Alissa Schafer, a research and communications specialist at the Energy and Policy Institute, a watchdog group, said that McClure was basing his argument on a study that was carried out by “a utility front group.”
Schafer lamented that the anti-solar bill passed despite public opposition and testimony against the legislation. “It goes to show how important Senate seats are for utilities as strategic investment,” she said, “because senators are the ones that appoint members to the regulatory body that oversees the utilities, such as the Public Service Commission and the Office of Public Council in Florida.”

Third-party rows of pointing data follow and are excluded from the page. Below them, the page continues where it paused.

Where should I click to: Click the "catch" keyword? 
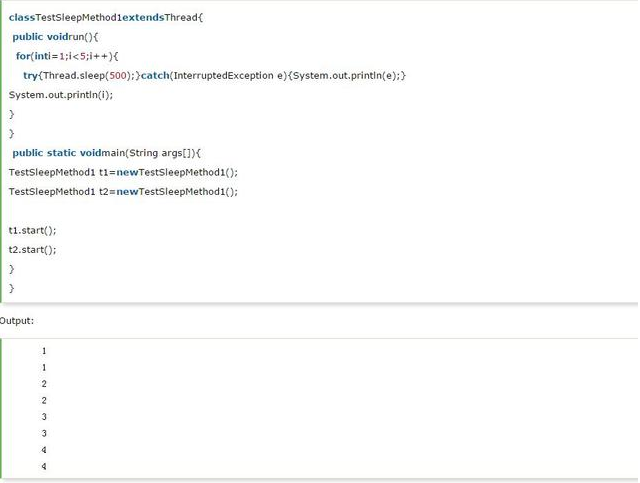point(155,76)
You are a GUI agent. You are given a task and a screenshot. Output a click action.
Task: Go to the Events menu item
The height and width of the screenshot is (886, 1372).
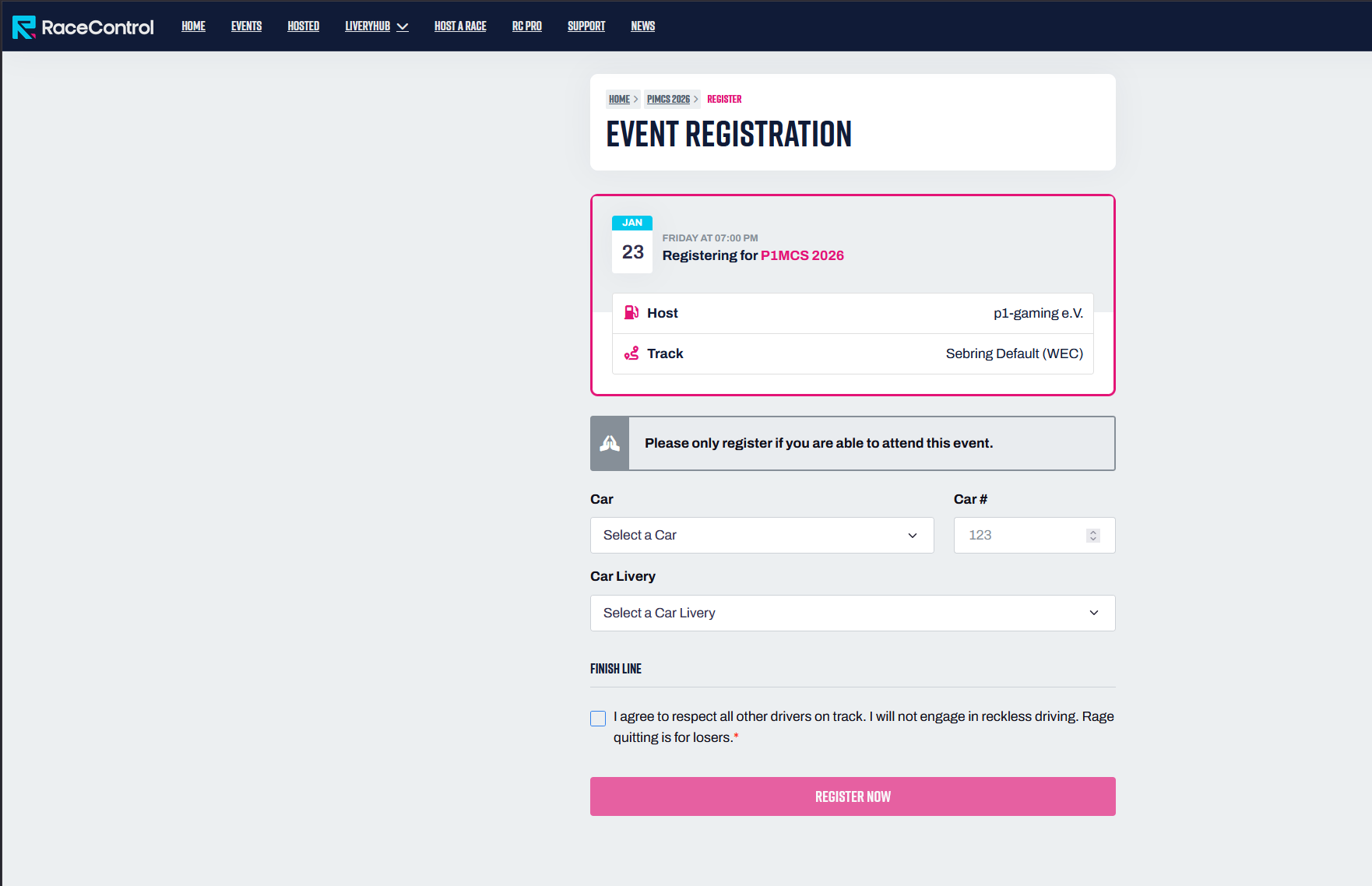tap(246, 26)
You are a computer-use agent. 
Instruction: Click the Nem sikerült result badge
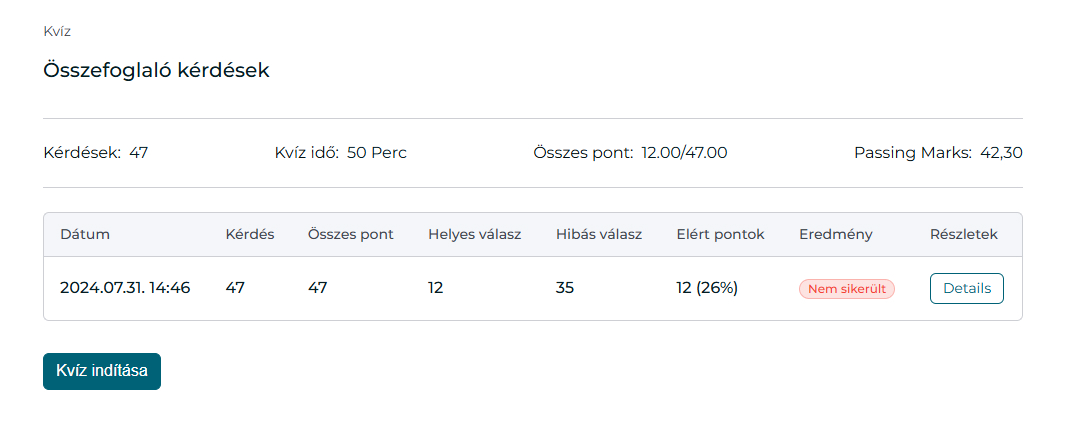click(x=846, y=289)
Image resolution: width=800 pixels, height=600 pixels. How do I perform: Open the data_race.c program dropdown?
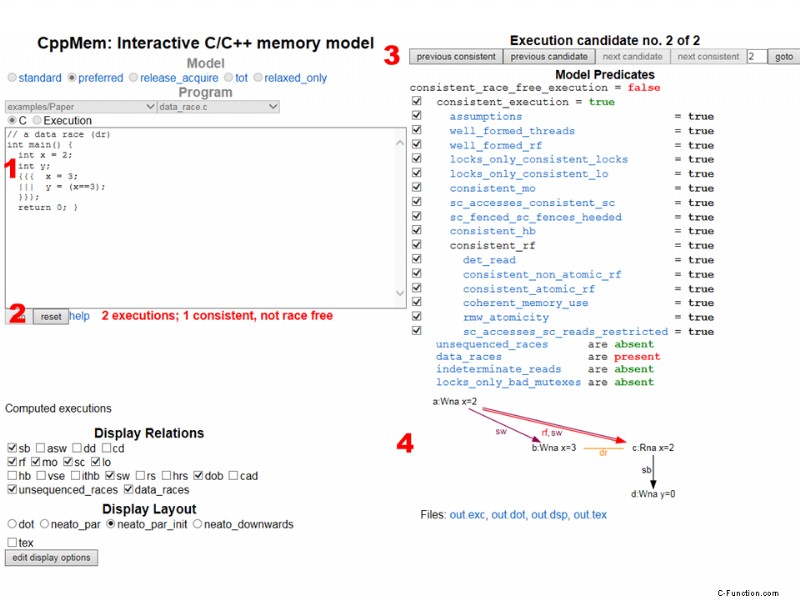[x=219, y=106]
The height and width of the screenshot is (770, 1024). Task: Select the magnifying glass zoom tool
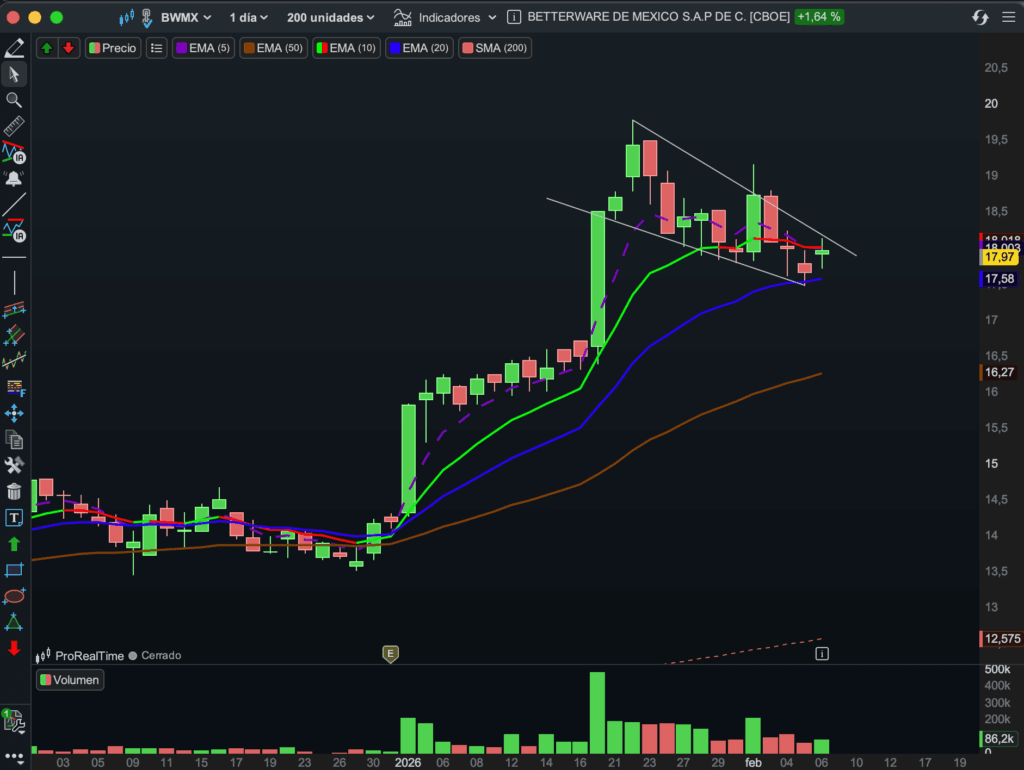tap(14, 100)
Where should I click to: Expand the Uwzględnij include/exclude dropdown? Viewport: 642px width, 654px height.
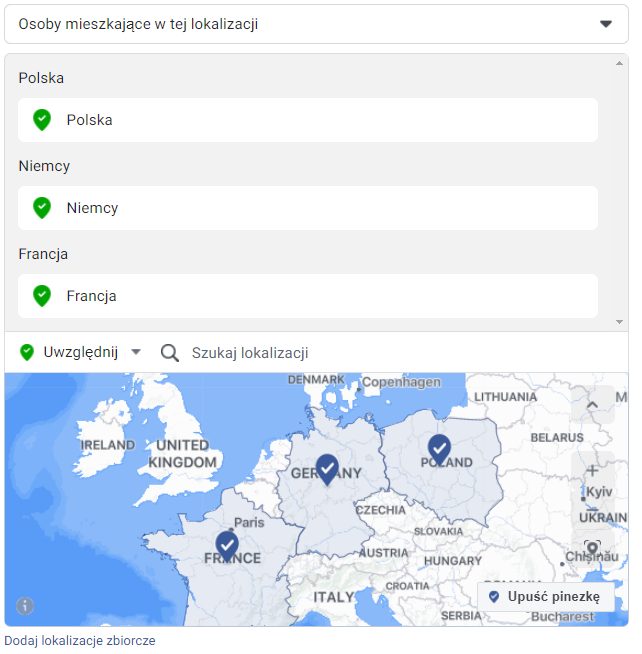tap(136, 353)
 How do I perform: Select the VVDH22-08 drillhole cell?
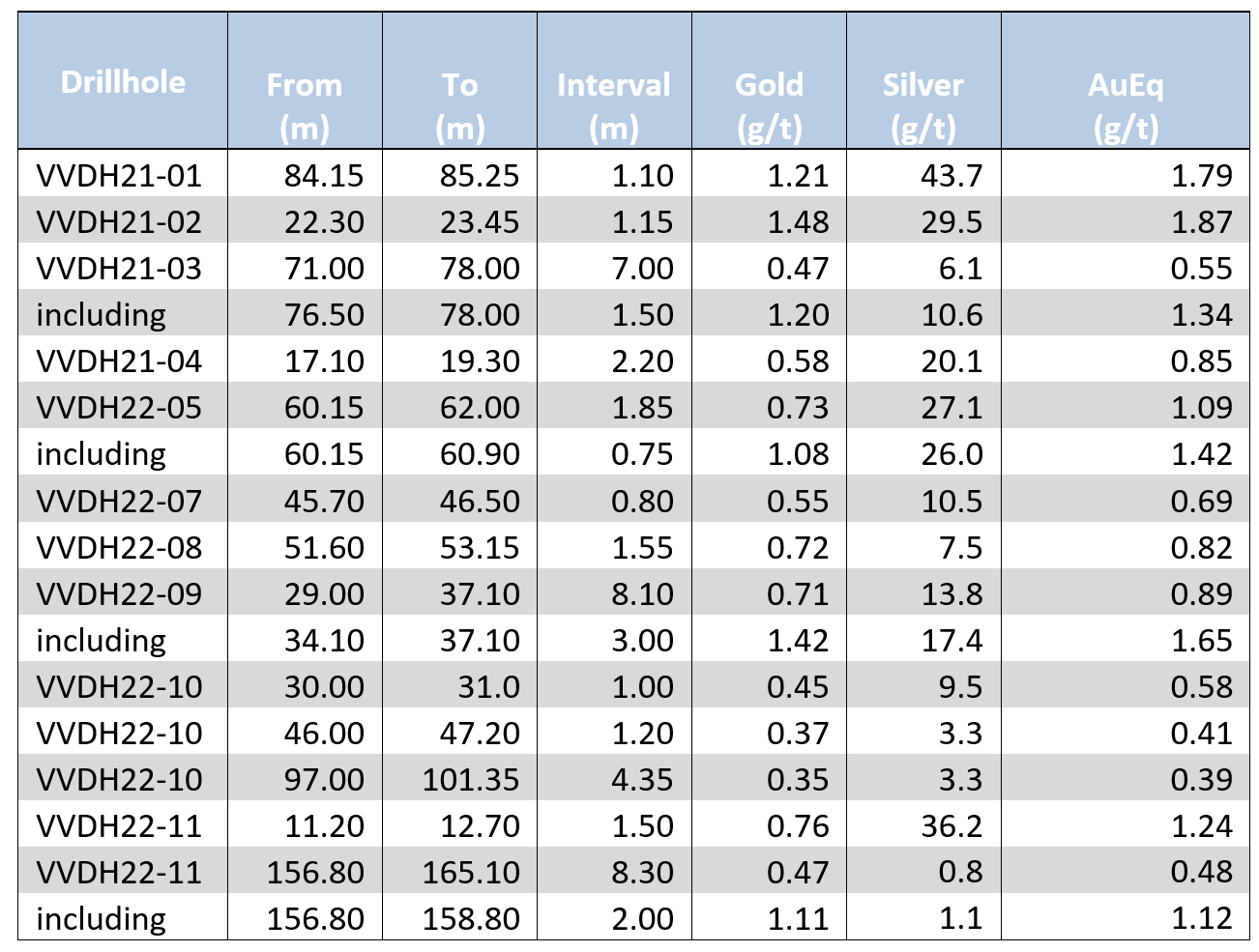[119, 547]
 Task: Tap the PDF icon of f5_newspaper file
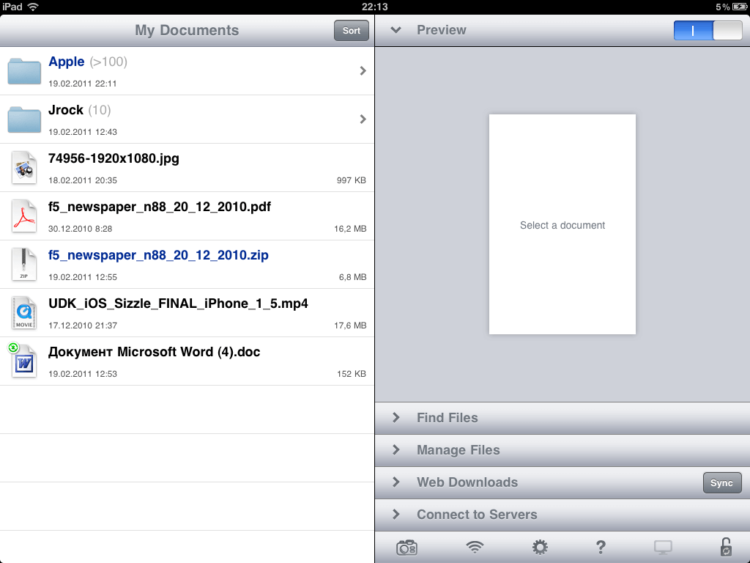tap(24, 216)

As of today, Florida Power & Light and its parent company, NextEra, have spent over $3 million in political contributions for the 2022 election cycle, according to state campaign reporting. The largest of four regulated utility companies operating in the state, Florida Power & Light is known to have provided millions of dollars in lobbying and campaign finances to both Republican and Democrat candidates, according to the Energy and Policy Institute.
Ben Miller, the Sun Harvest Energy CEO, said the utilities backing the anti-solar legislation have been spreading the false notion for years that only wealthy people buy solar. “There’s a large percentage of low to medium-income people who make less than $50,000 annually,” he said. “Less than 1 percent Floridians are rooftop solar customers, and to suggest that they are a burden on over 99 percent utility customers holds no water.”
By making rooftop solar unappealing for homeowners and businesses, Miller added, the legislation aims to get rid of the competition from the fledgling solar industry. Florida should learn from Nevada’s experience, he said, where the state’s decision to end their net metering policy in 2015 led to thousands of job losses, throwing the solar industry into disarray. In 2017, the Nevada legislature reinstated a net metering policy following the massive employment losses over the previous two years.
These are high-paying jobs and careers, and businesses that can go under if this bill passed, Miller said. “Solar is one of the fastest growing and job-creating industries in South Florida, with about $18.3 billion economic impact,” he added.
Meanwhile, Vandenbroeck and other industry representatives are engaging with Florida lawmakers in the hope of sensitizing them to the cost the solar industry will pay if the legislation goes through.
“We have been talking in good faith with the bill sponsor and with committee members to try to come up with a solution that is equitable, protects workers and enables continued economic growth,” he said. “We are sharing how wages in the solar industry are significantly higher than the average minimum wage in Florida. These are trade jobs and careers that can grow into long term careers. That’s a big focus.”
Vandenbroeck said that, as part of the construction sector, the solar industry continued to work on job sites despite the pandemic. “We kept building projects and putting money into the pockets of our workers. We hope the state will not turn its back on us.